* _Aim of the task_
From the line that contains "Screen dimensions: 646x388" to the last line of the data, every line is to be transcribed exactly; no other line is to be included.

Saved entries:
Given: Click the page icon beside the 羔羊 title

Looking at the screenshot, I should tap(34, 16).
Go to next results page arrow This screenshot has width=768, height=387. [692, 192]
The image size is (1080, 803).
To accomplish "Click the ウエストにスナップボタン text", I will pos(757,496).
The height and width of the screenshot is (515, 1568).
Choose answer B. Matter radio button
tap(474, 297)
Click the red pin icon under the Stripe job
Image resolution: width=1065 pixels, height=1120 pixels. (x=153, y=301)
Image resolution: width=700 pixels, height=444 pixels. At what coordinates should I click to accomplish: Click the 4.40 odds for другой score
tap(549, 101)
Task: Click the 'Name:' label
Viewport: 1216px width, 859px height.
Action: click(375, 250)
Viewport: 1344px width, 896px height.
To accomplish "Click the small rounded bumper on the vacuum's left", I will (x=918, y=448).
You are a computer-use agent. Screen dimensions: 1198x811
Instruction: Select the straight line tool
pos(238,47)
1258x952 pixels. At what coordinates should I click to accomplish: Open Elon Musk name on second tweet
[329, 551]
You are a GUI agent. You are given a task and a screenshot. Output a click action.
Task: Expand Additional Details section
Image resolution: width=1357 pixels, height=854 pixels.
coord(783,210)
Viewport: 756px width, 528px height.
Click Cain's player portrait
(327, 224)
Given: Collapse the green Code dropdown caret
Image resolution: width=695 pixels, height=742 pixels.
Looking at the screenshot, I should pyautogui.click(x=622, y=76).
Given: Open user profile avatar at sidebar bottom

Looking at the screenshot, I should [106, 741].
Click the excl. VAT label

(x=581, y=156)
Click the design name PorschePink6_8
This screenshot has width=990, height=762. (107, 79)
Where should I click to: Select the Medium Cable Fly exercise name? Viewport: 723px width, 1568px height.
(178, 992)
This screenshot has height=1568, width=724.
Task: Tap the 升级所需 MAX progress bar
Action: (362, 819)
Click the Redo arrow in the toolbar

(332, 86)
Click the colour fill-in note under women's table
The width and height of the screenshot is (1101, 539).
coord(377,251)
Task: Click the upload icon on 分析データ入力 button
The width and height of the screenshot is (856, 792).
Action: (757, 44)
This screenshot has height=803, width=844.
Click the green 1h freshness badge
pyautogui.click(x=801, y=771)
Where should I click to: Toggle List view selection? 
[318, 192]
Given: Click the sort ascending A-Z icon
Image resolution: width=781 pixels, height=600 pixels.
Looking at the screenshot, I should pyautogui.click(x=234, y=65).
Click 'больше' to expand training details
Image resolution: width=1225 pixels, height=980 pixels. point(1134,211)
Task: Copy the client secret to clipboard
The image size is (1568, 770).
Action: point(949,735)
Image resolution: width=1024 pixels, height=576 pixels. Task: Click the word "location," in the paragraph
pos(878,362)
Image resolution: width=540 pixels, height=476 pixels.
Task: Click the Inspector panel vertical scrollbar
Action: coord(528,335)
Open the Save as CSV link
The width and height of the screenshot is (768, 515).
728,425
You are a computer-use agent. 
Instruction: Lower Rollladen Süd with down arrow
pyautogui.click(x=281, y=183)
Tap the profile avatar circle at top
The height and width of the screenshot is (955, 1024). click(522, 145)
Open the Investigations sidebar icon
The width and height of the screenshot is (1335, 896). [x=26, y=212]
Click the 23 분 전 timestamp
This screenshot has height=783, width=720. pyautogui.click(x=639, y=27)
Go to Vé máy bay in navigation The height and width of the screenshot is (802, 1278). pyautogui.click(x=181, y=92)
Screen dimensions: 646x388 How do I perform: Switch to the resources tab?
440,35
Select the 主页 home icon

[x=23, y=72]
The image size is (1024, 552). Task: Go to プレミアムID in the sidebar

* _Answer for this exercise_
Screen dimensions: 646x388 How do I perform: Switch to the resources tab?
440,35
Select the 主页 home icon

[x=23, y=72]
The image size is (1024, 552). Task: Go to プレミアムID in the sidebar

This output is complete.